TASK DESCRIPTION: An exact copy of every record is needed.

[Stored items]
----------
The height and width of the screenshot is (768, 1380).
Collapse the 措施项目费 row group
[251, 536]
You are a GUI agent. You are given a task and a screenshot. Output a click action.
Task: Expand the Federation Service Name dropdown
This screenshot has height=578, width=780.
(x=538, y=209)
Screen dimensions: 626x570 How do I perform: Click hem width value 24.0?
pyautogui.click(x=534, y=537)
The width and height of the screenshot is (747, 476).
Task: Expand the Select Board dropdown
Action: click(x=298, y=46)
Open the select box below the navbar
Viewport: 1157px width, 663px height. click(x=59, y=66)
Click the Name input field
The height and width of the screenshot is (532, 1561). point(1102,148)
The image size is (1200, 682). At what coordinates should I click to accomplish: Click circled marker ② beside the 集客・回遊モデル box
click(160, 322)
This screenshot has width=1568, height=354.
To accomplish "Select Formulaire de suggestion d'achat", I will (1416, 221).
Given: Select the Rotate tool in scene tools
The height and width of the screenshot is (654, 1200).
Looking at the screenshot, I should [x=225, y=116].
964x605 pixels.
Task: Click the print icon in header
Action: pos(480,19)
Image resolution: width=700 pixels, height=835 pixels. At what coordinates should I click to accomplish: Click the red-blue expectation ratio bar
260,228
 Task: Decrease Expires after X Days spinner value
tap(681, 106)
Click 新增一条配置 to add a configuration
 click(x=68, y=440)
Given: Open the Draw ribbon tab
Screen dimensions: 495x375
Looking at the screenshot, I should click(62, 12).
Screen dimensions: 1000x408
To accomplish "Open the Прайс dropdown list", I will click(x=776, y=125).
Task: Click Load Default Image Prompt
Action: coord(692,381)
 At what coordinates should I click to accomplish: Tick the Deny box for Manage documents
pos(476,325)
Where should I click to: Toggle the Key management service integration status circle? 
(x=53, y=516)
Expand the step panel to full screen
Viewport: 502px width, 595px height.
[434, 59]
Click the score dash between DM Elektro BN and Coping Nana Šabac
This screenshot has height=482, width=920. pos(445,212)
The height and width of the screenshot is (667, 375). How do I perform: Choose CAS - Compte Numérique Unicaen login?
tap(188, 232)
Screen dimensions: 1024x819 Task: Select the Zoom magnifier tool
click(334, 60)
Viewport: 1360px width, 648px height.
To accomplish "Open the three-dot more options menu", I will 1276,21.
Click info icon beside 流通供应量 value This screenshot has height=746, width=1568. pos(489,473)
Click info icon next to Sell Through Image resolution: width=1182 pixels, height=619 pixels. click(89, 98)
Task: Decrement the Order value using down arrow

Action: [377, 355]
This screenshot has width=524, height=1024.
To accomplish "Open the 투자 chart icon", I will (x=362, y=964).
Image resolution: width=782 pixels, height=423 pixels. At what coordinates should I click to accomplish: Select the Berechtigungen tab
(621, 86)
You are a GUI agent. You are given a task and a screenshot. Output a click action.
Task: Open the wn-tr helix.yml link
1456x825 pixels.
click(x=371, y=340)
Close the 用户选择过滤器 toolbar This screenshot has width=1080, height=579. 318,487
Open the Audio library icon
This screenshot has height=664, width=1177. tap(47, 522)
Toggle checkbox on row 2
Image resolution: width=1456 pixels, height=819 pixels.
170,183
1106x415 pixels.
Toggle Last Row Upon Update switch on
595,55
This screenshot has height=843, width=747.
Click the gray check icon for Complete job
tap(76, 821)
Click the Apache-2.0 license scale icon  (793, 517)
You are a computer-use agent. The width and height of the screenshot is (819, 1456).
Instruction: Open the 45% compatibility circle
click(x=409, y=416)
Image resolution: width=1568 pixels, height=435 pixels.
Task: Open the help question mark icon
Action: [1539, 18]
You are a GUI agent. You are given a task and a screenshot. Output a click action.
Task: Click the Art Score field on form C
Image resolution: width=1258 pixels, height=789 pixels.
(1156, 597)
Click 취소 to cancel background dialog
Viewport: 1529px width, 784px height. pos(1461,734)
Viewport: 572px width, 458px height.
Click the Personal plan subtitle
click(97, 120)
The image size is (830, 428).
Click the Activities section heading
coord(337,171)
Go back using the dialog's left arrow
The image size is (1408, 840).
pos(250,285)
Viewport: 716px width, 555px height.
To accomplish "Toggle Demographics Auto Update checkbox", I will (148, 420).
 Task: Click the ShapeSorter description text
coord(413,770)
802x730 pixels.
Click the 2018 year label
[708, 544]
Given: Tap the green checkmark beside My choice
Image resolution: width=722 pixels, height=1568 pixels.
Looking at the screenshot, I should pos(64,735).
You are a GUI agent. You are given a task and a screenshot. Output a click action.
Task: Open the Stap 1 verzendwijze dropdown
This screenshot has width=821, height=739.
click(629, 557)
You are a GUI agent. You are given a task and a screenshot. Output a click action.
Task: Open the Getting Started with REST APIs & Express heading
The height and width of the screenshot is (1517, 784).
----------
EXERCISE RESPONSE:
The height and width of the screenshot is (768, 1380).
Collapse the 措施项目费 row group
[251, 536]
You are a GUI agent. You are given a task and a screenshot. Output a click action.
Task: Expand the Federation Service Name dropdown
This screenshot has height=578, width=780.
(x=538, y=209)
Screen dimensions: 626x570 How do I perform: Click hem width value 24.0?
pyautogui.click(x=534, y=537)
The width and height of the screenshot is (747, 476).
Task: Expand the Select Board dropdown
Action: click(x=298, y=46)
Open the select box below the navbar
Viewport: 1157px width, 663px height. click(x=59, y=66)
Click the Name input field
The height and width of the screenshot is (532, 1561). point(1102,148)
The image size is (1200, 682). At what coordinates should I click to accomplish: Click circled marker ② beside the 集客・回遊モデル box
click(160, 322)
This screenshot has width=1568, height=354.
To accomplish "Select Formulaire de suggestion d'achat", I will (1416, 221).
Given: Select the Rotate tool in scene tools
The height and width of the screenshot is (654, 1200).
Looking at the screenshot, I should [x=225, y=116].
964x605 pixels.
Task: Click the print icon in header
Action: pos(480,19)
Image resolution: width=700 pixels, height=835 pixels. At what coordinates should I click to accomplish: Click the red-blue expectation ratio bar
260,228
 Task: Decrease Expires after X Days spinner value
tap(681, 106)
Click 新增一条配置 to add a configuration
 click(x=68, y=440)
Given: Open the Draw ribbon tab
Screen dimensions: 495x375
Looking at the screenshot, I should click(62, 12).
Screen dimensions: 1000x408
To accomplish "Open the Прайс dropdown list", I will click(x=776, y=125).
Task: Click Load Default Image Prompt
Action: coord(692,381)
 At what coordinates should I click to accomplish: Tick the Deny box for Manage documents
pos(476,325)
Where should I click to: Toggle the Key management service integration status circle? 
(x=53, y=516)
Expand the step panel to full screen
Viewport: 502px width, 595px height.
[434, 59]
Click the score dash between DM Elektro BN and Coping Nana Šabac
This screenshot has height=482, width=920. pos(445,212)
The height and width of the screenshot is (667, 375). How do I perform: Choose CAS - Compte Numérique Unicaen login?
tap(188, 232)
Screen dimensions: 1024x819 Task: Select the Zoom magnifier tool
click(334, 60)
Viewport: 1360px width, 648px height.
To accomplish "Open the three-dot more options menu", I will 1276,21.
Click info icon beside 流通供应量 value This screenshot has height=746, width=1568. pos(489,473)
Click info icon next to Sell Through Image resolution: width=1182 pixels, height=619 pixels. click(89, 98)
Task: Decrement the Order value using down arrow

Action: [377, 355]
This screenshot has width=524, height=1024.
To accomplish "Open the 투자 chart icon", I will (x=362, y=964).
Image resolution: width=782 pixels, height=423 pixels. At what coordinates should I click to accomplish: Select the Berechtigungen tab
(621, 86)
You are a GUI agent. You are given a task and a screenshot. Output a click action.
Task: Open the wn-tr helix.yml link
1456x825 pixels.
click(x=371, y=340)
Close the 用户选择过滤器 toolbar This screenshot has width=1080, height=579. 318,487
Open the Audio library icon
This screenshot has height=664, width=1177. tap(47, 522)
Toggle checkbox on row 2
Image resolution: width=1456 pixels, height=819 pixels.
170,183
1106x415 pixels.
Toggle Last Row Upon Update switch on
595,55
This screenshot has height=843, width=747.
Click the gray check icon for Complete job
tap(76, 821)
Click the Apache-2.0 license scale icon  (793, 517)
You are a computer-use agent. The width and height of the screenshot is (819, 1456).
Instruction: Open the 45% compatibility circle
click(x=409, y=416)
Image resolution: width=1568 pixels, height=435 pixels.
Task: Open the help question mark icon
Action: [1539, 18]
You are a GUI agent. You are given a task and a screenshot. Output a click action.
Task: Click the Art Score field on form C
Image resolution: width=1258 pixels, height=789 pixels.
(1156, 597)
Click 취소 to cancel background dialog
Viewport: 1529px width, 784px height. pos(1461,734)
Viewport: 572px width, 458px height.
Click the Personal plan subtitle
click(97, 120)
The image size is (830, 428).
Click the Activities section heading
coord(337,171)
Go back using the dialog's left arrow
The image size is (1408, 840).
pos(250,285)
Viewport: 716px width, 555px height.
To accomplish "Toggle Demographics Auto Update checkbox", I will (148, 420).
 Task: Click the ShapeSorter description text
coord(413,770)
802x730 pixels.
Click the 2018 year label
[708, 544]
Given: Tap the green checkmark beside My choice
Image resolution: width=722 pixels, height=1568 pixels.
Looking at the screenshot, I should pos(64,735).
You are a GUI agent. You are given a task and a screenshot. Output a click action.
Task: Open the Stap 1 verzendwijze dropdown
This screenshot has width=821, height=739.
click(629, 557)
You are a GUI agent. You are given a task and a screenshot. Output a click action.
Task: Open the Getting Started with REST APIs & Express heading
The height and width of the screenshot is (1517, 784).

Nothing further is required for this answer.